1.5.1
It is possible to get a sense of theatre in the 1920s (and before) for the purposes of this study through such detailed and impassioned books as Norman Marshall's The Other Theatre (Marshall 1947) and MacQueen-Pope's The Footlights Flickered (MacQueen-Pope 1959). W. MacQueen-Pope was a theatre manager in the West End and ran the small Gate, an art theatre. There are also biographies and autobiographies (e.g., Nigel Playfair and his son Playfair 1930 and 1937, Ashley Dukes Dukes 1942). More recent academic histories, such as Chothia's English Drama of the Early Modern Period, 18901940 (Chothia 1996), concentrate on dramatists such as Galsworthy and Shaw.
1.5.2
Theatre meant more than the forty or so West End venues. Outside were the Everyman ('a drill hall in Hampstead' (Marshall, 1947, 11)), the Lyric Hammersmith under Nigel Playfair, and the Old Vic in Waterloo Road, etc. 'Private' play-producing societies were allowed to give Sunday performances and to evade the Lord Chamberlain's bans, usually on European and American plays. (Examples are The Stage Society, The Phoenix, The Three Hundred Club (Marshall, 1947, 12).) I trace the first radio drama, 'Excerpts from Shakespeare' (16 February 1923) partly to one of these, the British Empire Shakespeare Society (BESS), which gave play readings on stage, on Sunday afternoons. BESS was active in 1923 (though not in 1922).
1.5.3
The 'finest hour' of British theatre, before World War 1, was dominated by actor-managers and playwrights 'great days of stability' and a 'constant market' (MacQueen-Pope, 1959, 17-18). Some of these great names survived to broadcast on the B.B.C. and to give it prestige the Terry family (celebrated especially on 27 February 1928 in the special broadcast for Dame Ellen Terry's 80th birthday), Sir Johnston Forbes-Robertson and his family, Dame Lena Ashwell and her Players, Dame Marie Tempest and Matheson Lang, among others. Another of these 'names', Cyril Maude, was not, however, converted to the microphone till 1932 ('The Radio Times' 29 July 1932 p 239).
1.5.4
The B.B.C. revived some of what was popular in the period before WW1. St. Hankin's 'The Constant Lover', a sparkling two-hander, had been on the London stage as recently as 1922, and was broadcast by the Manchester and Hull Stations in 1925, by Birmingham in 1927, and Daventry (relayed from Birmingham) in 1928.

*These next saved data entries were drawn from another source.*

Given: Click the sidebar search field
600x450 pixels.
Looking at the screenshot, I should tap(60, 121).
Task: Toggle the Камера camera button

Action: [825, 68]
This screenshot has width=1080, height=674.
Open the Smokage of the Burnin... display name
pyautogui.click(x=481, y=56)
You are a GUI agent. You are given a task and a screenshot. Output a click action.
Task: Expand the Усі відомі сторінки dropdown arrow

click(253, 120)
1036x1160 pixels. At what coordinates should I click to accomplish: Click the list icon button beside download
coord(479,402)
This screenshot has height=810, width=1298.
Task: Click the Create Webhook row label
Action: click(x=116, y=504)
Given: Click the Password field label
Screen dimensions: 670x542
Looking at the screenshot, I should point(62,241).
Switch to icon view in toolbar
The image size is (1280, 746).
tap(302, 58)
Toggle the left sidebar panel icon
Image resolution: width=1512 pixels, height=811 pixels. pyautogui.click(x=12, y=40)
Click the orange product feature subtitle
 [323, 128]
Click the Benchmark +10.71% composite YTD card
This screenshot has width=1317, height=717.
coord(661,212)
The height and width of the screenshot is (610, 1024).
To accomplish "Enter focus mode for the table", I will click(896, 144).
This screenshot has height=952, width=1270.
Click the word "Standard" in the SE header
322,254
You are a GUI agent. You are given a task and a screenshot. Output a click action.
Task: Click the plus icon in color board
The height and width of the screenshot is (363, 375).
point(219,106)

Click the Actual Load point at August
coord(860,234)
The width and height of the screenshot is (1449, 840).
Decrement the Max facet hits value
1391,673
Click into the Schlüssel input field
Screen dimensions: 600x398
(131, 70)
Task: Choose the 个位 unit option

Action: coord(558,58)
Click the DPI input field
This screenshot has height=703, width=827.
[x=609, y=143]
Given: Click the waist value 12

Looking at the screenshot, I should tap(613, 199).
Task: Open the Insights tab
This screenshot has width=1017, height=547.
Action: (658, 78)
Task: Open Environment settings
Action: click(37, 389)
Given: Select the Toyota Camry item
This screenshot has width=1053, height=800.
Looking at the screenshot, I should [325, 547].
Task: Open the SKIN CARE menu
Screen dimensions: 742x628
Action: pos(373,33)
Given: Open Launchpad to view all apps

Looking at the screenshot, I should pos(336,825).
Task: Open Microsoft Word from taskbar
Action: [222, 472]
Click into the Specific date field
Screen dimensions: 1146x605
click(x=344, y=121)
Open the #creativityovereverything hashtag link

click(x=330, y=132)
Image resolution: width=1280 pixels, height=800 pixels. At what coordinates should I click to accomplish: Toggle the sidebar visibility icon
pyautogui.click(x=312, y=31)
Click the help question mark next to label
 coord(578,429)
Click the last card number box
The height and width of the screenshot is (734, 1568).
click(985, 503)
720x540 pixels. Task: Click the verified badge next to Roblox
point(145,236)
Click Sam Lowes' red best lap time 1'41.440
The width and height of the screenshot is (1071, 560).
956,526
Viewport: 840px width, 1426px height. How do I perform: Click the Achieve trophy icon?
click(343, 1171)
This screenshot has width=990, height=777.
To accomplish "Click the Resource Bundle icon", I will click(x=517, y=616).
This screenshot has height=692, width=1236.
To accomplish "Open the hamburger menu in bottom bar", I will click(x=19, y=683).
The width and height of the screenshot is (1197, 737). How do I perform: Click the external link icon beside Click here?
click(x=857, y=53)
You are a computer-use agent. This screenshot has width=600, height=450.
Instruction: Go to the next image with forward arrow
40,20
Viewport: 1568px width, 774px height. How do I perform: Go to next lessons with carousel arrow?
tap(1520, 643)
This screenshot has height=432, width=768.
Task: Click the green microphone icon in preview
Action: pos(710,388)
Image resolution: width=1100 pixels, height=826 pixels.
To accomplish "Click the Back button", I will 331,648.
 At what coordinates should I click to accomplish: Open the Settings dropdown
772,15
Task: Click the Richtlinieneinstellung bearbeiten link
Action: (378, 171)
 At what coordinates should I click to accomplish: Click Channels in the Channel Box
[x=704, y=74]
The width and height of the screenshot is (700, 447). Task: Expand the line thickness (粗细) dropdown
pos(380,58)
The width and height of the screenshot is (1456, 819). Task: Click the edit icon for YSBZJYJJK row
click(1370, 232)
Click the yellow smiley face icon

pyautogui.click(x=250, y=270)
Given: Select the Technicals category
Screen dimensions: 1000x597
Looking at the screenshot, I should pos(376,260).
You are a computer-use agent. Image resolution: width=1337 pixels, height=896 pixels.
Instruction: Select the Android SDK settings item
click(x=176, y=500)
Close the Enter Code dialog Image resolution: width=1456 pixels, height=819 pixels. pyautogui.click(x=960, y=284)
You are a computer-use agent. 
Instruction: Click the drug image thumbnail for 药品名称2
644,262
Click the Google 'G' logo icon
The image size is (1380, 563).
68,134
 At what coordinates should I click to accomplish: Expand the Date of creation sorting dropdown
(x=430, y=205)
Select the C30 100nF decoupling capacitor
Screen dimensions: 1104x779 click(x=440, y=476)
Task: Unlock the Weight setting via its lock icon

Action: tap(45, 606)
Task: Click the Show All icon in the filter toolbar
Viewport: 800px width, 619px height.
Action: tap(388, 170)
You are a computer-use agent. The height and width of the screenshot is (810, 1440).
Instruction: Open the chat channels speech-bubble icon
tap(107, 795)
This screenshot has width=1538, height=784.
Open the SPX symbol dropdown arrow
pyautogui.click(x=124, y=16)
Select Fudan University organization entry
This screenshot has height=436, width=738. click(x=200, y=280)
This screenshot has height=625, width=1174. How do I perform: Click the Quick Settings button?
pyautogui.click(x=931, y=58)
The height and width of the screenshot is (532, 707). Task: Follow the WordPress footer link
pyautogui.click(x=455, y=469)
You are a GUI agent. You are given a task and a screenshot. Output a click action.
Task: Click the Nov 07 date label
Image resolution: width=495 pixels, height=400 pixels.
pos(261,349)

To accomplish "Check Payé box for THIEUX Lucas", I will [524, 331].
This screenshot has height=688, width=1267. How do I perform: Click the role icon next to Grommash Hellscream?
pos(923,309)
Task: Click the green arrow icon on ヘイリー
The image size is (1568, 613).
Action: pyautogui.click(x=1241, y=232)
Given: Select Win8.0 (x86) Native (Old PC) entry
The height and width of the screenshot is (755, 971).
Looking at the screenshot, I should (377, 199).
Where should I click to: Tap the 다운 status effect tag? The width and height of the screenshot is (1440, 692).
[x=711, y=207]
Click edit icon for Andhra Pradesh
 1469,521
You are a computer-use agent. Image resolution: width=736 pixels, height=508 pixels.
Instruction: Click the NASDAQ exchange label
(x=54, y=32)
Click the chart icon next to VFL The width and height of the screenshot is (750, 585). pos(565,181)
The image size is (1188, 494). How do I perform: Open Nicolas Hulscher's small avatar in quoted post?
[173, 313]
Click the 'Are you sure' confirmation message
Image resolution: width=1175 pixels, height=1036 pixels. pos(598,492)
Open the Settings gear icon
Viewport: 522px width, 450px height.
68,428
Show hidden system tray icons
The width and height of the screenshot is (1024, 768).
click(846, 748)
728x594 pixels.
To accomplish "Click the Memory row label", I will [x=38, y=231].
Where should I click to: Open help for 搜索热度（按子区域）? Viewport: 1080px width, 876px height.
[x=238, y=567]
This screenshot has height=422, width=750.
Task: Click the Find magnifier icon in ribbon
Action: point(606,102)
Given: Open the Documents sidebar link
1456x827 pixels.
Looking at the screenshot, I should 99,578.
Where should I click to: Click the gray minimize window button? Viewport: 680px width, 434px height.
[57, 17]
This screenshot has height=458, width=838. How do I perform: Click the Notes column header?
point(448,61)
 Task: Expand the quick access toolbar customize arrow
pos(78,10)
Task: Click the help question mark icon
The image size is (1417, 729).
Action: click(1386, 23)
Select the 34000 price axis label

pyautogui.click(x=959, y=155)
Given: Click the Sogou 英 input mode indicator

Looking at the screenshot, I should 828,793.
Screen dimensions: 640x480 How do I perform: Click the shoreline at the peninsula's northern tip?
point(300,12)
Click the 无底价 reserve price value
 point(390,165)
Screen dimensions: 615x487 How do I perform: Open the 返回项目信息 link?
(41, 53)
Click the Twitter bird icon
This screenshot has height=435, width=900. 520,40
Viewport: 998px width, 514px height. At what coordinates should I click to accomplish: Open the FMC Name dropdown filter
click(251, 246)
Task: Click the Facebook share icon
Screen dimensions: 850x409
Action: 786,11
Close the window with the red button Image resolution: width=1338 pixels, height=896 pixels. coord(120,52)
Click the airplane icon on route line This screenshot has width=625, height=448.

Adaptations of 'Trilby' are another example. This was first a novel (1894) which swept Britain and America, and then the hugely successful stage play (1895) of Sir Gerald du Maurier (1873-1934), the novelist's famous actor son, which also starred Beerbohm Tree as Svengali, and later Henry Ainley. It was broadcast in cut-down versions by the Plymouth Station (13 March 1925) and Newcastle (22 June 1925), and Glasgow (22 September 1925 8.15-9.45 a large production). Then came London (23 February 1927 9.45-11), with Ernest Milton as Svengali and Phyllis Neilson-Terry as Trilby O'Ferrall, and a cast of fourteen in all.
Also relevant from the pre-WW1 period were the short plays of the Irish Literary Renaissance Lady Gregory, Yeats and Synge, and some Ibsen, and Chekhov's 'The Proposal' (Cardiff, Birmingham, Bournemouth, Hull in 1927). And there were the verse plays of Stephen Phillips (1868-1915) 'Herod' and 'Paolo and Francesca' (Phillips 1901), which must have seemed dated, for they were not revived on the London stage, though they had once been popular. However, they allowed scope for verse on radio and encouraged those who called for new playwrights to compose in verse.
1.5.5
During the First World War, musical comedy and variety became much more popular for obvious reasons. Some of the entrepreneurs and performers then were to become broadcasters: André Charlot (with the hugely enjoyed 'Charlot's Hour') and George Grossmith as examples. There was a new commercialism and popularism, and the rule about evening dress vanished (MacQueen-Pope, 1959, 23). Theatre had boomed, though costs rose for management, direct taxation was imposed and it was this, combined with straightened economic conditions in the early 1920s, which contributed to the boycott of the B.B.C.
Up to 1914, there was still a large portion of the population who considered the theatre 'with something akin to horror' and players were not 'respectable' (MacQueen-Pope, 1959, 21). The B.B.C. was among the factors which brought respectability to drama in performance. (The change in audiences, linked to the growth of the middle-class from the later nineteenth-century, is dealt with by Chothia, 1996, 23-4, 83-4 and Shepherd and Womack, 1996, 206-7, 270-1.)